Honestly must be seen to be believed. I mean, what kind if drugs were they smoking when they made this, cause everyone clearly had to be high at every stage of this WONDEROUS creation.
A**5
classic gore kung fu
great gore kung fu if you like gore than this is a must have dvd i say buy it now
T**H
Fun low budget horror
Over the top occult horror from the Shaw Brothers. Lots of grotesque imagery and fun action. If you are a fan of low budget horror and don't mind "goopey" and gross effects, it's a fun ride.
D**N
Should have stayed lost in the Shaw Bros. vault
It pains me to ever give a Shaw Brothers film such a negative review but 1 star was all I could muster... even after reading all the other well-written reviews stating why I should be giving it at least 4. This one truly suprised me. It contains martial arts, horror, gore, and the always enjoyable Lung Wei Wang (THE Master Of The Flying Guillotine himself) and Bolo Yeung (needs no clarification!)... so what went wrong? Probably the fact that everything I mentioned above is so poorly done or underutilized that your left with a mess of a movie and a look of dissapointment (or disbelief) on your face. You get a little fighting here and a little horror there but mostly you get really bad set pieces and special effects that make most of the generic Italian exploitation films from the same era look like documentaries! I don't know though? Maybe I was expecting too much (or maybe I should have been drunk) because I seem to be the only reviewer who didn't enjoy this? If you are looking for action, genuine chills, or even a movie to gross you out then this isn't the one... if you want something to watch with alcohol and friends this may be worth some laughs but even those won't last very long (try Bolo or Fearless Fighters instead for more enjoyment and near endless chuckles in those scenarios).
S**H
weird and ... weirder
Absolutely batsh*t insane Shaw Brothers black magic shocker. Ko Fei fights Bolo Yeung and a black magician, in quite different ways. The first hour is a head trip, light on dialogue and heavy on weird black magic.
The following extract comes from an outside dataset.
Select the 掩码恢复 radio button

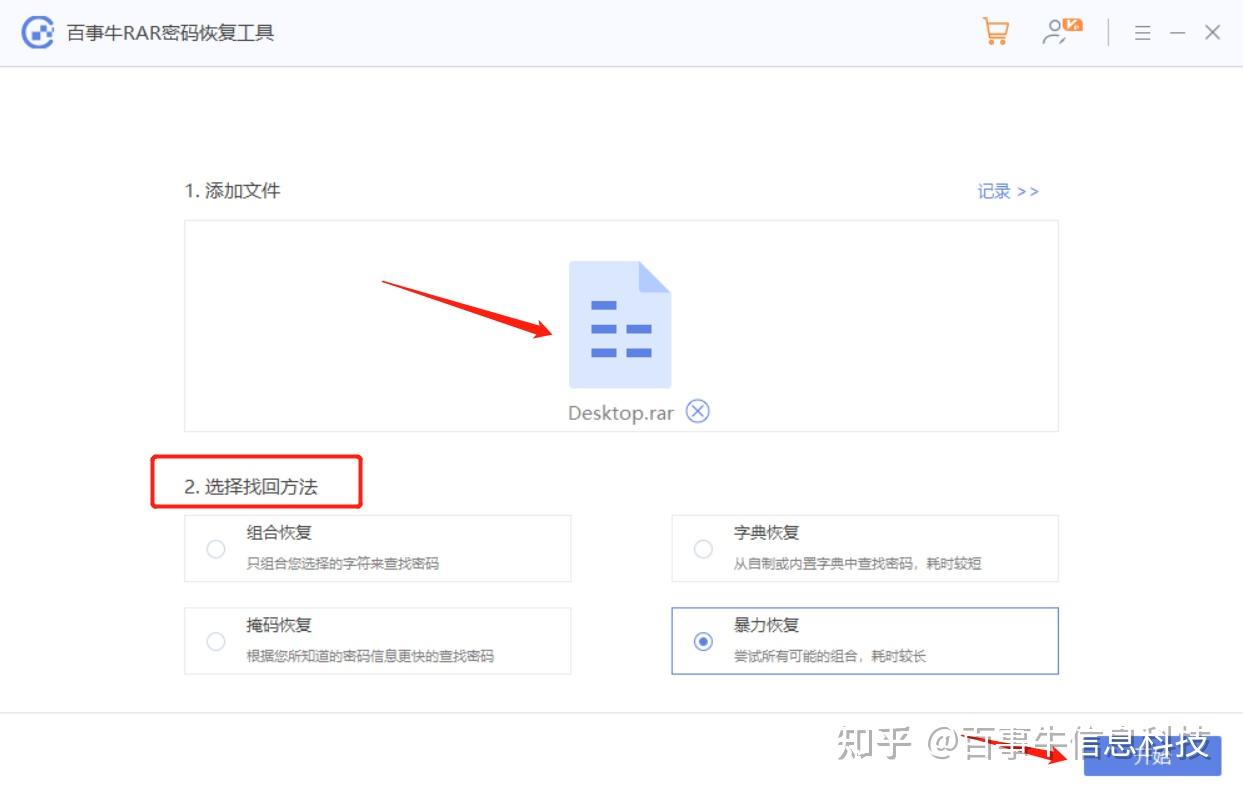pos(216,641)
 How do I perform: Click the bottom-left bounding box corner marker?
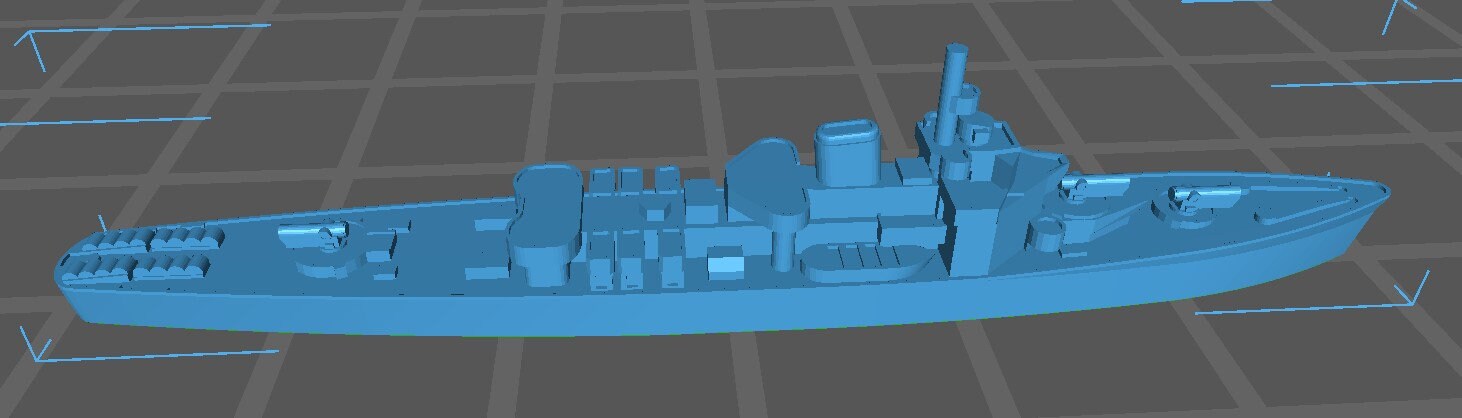point(38,352)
It would probably have been better if it ended after the boxing match and remained a short head scratcher, as there is about 20 minutes of dead time after, but things do get trippy again at the end.
A**E
best weird movie ever
no, really. when the wizard is exhorting the tiny skeleton bat to do better, i'm so, so happy this movie exists and that i have it on dvd. it's beautiful and cool and surprising and weird, there are few movies i'd turn to faster to watch with someone i've never seen a movie with before.